There is a double lake out here that many of you who frequent this area are probably aware of. The two bodies of water are conjoined, one being Kauneonga and the other White Lake.

Gene’s boat is an easygoing pontoon. It features comfortable seating, a small table in the common area, and cup holders for whatever you might be drinking, which, in our case, was coffee and iced tea. “I love riding this lake,” Gene says, as he smoothly works the controls.

Gene and Susan became frum about 20 years ago; about three years ago they and a group of friends uprooted themselves from Mill Basin in Brooklyn. Rabbi Heshy Blumstein, a well-known and popular rabbinic personality in the Five Towns, was instrumental in inspiring them to make the move and become observant Jews. When they are not in the Catskills, they live in Woodmere.

They read the 5TJT, so they more or less know what Esta and I are up to.

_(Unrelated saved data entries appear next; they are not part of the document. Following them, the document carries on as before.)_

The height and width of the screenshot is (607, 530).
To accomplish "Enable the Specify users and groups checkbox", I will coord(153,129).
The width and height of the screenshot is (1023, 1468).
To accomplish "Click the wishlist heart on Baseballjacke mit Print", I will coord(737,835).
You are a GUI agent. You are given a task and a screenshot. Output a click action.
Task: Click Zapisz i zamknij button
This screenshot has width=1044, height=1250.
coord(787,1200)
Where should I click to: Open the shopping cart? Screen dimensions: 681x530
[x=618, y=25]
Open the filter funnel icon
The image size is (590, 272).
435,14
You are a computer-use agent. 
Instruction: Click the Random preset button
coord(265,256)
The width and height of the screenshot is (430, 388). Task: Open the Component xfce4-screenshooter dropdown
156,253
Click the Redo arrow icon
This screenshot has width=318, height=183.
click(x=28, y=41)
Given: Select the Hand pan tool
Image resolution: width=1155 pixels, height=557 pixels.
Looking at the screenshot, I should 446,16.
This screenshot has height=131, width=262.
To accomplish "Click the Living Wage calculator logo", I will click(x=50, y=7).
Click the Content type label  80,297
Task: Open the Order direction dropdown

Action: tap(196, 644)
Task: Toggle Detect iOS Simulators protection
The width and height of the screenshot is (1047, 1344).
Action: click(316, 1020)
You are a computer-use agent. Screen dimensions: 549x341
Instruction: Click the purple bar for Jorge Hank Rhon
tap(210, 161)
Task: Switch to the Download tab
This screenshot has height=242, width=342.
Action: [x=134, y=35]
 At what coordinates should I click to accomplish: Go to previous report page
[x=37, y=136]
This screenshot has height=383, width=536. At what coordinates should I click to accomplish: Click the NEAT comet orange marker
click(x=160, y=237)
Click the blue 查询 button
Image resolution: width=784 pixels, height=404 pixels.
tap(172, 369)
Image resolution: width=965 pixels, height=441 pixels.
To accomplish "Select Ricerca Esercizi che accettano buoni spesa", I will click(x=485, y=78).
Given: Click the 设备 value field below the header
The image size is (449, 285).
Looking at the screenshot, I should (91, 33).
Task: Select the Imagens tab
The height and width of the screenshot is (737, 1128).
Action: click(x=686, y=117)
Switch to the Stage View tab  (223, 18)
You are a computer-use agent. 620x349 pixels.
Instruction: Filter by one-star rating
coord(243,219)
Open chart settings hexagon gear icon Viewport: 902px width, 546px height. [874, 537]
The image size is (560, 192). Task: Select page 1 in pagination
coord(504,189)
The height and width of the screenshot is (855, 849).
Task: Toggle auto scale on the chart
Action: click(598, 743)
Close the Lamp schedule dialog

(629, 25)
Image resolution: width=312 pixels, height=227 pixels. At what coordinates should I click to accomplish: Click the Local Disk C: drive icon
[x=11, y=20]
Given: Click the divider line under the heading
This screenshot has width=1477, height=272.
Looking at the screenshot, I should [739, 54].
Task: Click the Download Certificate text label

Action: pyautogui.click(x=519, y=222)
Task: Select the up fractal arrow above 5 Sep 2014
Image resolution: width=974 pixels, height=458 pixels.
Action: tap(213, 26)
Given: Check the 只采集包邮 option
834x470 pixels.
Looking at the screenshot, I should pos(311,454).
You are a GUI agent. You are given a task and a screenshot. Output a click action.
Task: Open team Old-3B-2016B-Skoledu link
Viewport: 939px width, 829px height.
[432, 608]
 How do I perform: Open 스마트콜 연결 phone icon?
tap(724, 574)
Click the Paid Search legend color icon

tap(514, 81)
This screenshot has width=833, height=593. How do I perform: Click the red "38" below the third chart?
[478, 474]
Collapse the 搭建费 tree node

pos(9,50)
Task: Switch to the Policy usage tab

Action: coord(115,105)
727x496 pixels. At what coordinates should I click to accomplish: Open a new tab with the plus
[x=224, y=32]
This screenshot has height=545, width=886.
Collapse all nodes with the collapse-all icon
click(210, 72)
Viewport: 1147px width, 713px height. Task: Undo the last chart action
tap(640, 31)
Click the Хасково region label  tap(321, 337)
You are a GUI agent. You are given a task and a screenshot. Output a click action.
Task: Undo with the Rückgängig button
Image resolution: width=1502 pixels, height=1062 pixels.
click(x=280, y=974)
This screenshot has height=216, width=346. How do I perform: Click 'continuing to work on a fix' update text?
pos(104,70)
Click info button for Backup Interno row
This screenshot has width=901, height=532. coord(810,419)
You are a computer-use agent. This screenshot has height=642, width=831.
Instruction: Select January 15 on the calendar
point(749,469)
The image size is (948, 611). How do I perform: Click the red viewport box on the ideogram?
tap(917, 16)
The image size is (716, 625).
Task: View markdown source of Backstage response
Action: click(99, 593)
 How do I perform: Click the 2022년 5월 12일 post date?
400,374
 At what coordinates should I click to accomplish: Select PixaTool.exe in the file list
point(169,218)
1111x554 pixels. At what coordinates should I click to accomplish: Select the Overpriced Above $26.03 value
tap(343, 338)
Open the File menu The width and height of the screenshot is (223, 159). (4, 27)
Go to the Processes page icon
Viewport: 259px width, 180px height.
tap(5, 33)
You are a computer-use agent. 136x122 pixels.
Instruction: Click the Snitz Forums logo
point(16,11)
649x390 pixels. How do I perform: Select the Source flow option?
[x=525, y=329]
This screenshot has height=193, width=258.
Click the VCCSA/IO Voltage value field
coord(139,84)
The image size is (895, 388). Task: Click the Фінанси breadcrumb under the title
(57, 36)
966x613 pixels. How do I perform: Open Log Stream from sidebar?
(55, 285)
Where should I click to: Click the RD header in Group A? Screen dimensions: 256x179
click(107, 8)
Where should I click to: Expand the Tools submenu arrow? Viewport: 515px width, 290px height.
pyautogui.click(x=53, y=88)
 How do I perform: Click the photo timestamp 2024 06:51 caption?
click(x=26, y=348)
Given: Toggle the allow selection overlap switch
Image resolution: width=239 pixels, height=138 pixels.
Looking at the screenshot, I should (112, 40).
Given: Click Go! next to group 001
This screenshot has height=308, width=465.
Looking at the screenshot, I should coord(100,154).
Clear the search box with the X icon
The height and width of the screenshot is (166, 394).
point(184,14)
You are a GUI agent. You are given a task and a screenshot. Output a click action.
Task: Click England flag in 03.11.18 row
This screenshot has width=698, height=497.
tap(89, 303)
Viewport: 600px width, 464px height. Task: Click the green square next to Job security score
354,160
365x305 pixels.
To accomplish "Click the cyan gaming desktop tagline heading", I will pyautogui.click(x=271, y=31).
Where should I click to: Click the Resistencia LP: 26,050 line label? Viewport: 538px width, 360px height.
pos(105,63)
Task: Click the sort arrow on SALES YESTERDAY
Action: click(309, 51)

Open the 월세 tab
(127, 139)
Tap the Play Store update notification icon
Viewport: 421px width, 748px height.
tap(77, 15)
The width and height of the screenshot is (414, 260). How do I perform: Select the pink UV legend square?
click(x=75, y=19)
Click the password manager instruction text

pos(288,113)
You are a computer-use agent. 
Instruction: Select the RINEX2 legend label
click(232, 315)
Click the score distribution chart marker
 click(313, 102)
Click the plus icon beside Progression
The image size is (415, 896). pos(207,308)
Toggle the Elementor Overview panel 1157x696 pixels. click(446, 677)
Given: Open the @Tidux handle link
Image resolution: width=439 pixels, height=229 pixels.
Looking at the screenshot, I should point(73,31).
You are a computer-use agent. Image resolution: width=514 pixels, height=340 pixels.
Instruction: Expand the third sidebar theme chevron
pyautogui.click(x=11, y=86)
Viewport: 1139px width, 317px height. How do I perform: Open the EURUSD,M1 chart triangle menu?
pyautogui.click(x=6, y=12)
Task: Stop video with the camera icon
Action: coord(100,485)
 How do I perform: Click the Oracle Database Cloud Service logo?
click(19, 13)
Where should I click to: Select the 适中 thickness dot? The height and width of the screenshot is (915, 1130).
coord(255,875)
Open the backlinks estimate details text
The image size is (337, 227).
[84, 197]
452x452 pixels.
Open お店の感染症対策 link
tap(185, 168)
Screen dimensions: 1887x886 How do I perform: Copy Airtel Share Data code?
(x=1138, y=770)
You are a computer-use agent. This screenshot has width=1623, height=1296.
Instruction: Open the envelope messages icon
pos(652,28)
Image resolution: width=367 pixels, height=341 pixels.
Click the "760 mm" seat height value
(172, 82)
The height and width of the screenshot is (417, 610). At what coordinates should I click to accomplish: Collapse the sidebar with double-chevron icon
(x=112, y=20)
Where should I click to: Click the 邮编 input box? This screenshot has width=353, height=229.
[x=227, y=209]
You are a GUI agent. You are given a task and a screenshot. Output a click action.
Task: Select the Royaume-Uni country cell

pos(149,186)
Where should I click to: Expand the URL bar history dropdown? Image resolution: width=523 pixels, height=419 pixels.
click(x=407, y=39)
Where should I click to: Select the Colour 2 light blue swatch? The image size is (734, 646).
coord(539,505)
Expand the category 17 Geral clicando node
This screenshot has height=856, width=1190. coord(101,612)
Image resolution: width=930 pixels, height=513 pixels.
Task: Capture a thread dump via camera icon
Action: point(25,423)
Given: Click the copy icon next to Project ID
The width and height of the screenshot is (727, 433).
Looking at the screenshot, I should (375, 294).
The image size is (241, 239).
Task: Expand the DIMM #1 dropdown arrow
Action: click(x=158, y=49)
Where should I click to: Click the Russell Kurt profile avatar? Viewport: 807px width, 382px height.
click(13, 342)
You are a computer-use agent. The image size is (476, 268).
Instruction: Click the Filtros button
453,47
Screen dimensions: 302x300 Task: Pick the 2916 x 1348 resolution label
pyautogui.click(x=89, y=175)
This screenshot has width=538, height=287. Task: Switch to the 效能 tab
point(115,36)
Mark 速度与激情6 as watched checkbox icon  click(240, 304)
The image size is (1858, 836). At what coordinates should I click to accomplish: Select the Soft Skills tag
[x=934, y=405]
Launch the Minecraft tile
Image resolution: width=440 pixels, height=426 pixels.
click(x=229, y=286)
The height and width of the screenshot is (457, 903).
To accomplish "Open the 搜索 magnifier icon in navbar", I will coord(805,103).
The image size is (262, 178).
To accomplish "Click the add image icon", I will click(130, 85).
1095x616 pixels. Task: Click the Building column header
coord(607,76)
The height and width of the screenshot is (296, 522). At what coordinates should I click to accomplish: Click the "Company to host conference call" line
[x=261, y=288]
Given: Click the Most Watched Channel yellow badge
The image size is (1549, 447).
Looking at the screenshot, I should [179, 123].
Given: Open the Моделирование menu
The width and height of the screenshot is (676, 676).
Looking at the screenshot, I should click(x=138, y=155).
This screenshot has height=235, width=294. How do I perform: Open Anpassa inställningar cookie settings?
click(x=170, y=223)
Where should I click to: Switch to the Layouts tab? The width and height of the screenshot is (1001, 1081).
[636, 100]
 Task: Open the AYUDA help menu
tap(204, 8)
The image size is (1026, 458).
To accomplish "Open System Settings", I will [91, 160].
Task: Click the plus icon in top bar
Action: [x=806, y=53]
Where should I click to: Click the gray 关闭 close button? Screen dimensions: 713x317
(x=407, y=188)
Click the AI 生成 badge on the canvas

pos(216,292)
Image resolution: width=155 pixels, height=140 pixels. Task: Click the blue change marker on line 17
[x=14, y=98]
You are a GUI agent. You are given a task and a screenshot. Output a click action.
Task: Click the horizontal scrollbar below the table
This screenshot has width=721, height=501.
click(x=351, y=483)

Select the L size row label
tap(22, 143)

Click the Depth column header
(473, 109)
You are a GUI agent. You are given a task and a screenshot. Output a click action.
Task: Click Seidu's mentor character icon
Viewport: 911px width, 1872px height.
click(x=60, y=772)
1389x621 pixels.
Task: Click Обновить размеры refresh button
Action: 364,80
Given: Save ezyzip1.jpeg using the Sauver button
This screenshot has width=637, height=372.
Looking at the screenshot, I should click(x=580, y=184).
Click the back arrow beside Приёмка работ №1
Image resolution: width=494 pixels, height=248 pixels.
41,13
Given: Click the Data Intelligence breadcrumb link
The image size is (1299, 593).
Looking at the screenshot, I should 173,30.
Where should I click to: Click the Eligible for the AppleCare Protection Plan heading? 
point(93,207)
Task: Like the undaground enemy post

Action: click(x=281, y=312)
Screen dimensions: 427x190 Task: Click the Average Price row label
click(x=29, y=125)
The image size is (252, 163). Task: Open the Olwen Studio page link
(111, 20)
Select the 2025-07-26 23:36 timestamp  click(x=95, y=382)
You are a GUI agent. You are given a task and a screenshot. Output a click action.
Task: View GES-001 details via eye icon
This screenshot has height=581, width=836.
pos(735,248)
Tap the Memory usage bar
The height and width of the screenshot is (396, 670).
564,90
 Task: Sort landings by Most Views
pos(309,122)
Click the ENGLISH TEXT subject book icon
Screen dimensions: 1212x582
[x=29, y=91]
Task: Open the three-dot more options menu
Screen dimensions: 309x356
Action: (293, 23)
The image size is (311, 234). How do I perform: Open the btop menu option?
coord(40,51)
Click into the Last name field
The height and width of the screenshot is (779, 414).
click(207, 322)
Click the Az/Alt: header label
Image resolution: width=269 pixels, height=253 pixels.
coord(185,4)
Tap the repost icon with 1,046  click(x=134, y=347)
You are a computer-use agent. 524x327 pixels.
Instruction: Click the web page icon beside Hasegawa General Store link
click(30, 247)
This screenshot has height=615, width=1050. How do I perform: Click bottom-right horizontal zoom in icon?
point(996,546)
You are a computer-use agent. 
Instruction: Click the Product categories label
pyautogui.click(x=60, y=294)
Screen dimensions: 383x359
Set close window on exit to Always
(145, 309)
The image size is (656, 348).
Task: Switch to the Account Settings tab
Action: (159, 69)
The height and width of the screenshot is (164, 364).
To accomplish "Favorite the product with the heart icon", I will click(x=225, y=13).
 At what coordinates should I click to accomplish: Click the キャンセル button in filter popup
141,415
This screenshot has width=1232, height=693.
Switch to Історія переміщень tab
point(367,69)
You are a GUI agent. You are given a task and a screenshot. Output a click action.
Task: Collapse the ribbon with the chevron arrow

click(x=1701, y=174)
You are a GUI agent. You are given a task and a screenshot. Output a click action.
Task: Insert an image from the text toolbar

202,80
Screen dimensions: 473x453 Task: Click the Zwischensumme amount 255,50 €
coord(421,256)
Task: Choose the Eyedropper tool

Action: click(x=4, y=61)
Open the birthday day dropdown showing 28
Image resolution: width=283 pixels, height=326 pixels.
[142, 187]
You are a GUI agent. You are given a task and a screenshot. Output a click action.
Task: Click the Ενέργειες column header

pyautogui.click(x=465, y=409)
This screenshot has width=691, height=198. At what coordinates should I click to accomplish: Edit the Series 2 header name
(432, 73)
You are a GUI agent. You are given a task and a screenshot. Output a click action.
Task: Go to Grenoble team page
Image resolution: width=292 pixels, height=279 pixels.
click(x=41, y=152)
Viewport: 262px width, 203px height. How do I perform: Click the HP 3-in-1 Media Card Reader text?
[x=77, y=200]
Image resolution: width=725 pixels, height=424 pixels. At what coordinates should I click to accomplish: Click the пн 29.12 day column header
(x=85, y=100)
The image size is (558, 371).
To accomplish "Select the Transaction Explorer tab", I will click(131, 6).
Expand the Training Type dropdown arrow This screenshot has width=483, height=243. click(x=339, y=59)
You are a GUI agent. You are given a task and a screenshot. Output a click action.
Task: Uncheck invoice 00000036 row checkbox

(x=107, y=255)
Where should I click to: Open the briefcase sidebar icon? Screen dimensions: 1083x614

We discussed some of the latest issues and controversies, including a letter I received last week from a reader about last week’s front-page photo. It features the head of school from The Brandeis School in Lawrence waving to students and parents from the roof of the building during the school’s end-of-year countdown and drive-through celebration.

The letter writer wanted to know why the mitzvah of building a fence along a rooftop was not adhered to by the school. A casual inquiry of our rabbinic advisers told us that the mitzvah of a ma’akah, a fence so no one falls off your roof, is required for a residential or private home.

The roads in White Lake are some of the most beautiful up here in the mountains. They are extremely hilly and filled with great-looking, fully blossomed trees that contrast so beautifully with the bright blue skies. One of the most fascinating things in the White Lake area is that the folks who make up the association that manages the area continue after all these years to vote against the construction of an eruv covering the neighborhood.

According to Gene, there are numerous observant families here, but while the majority is Jewish, they are mostly not shomer Shabbos. A drive though the area demonstrates that this spot on the map is surrounded by bungalow colonies populated by chassidim, so if you want to know why there is no eruv up here yet, well, you’ll have to figure it out.

It was about ten in the morning so the waterways were not that busy. But it was Sunday of July 4th weekend and it was bound to get busier as the morning progressed. At a nearby residential dock, Gene saw his friend Jay Rand, whom I also know from Lawrence. We edged up to his dock and Gene invited him aboard to join us for a while. We chatted and played a little Jewish geography before our conversation went back to the dynamics of these waterways. It seems that at its deepest part the lake is about 80 feet deep. It is not unusual for people to stop their boats and jump in for a swim, which Gene did at one point.

After about two hours floating out there, we headed back to shore. The temperature was going up to 90 degrees and it was going to be one of those summer scorchers.

It has been many years since I spent so much time in the Catskills. If you think that its time has passed, think again, although it’s different this year, with most of the sleepaway camps not operating at full capacity or not opening at all. There may not be as many people, though with international travel restricted, there may be more than expected up here, like us. The point is that the hills — or “the mountains” — are very much alive.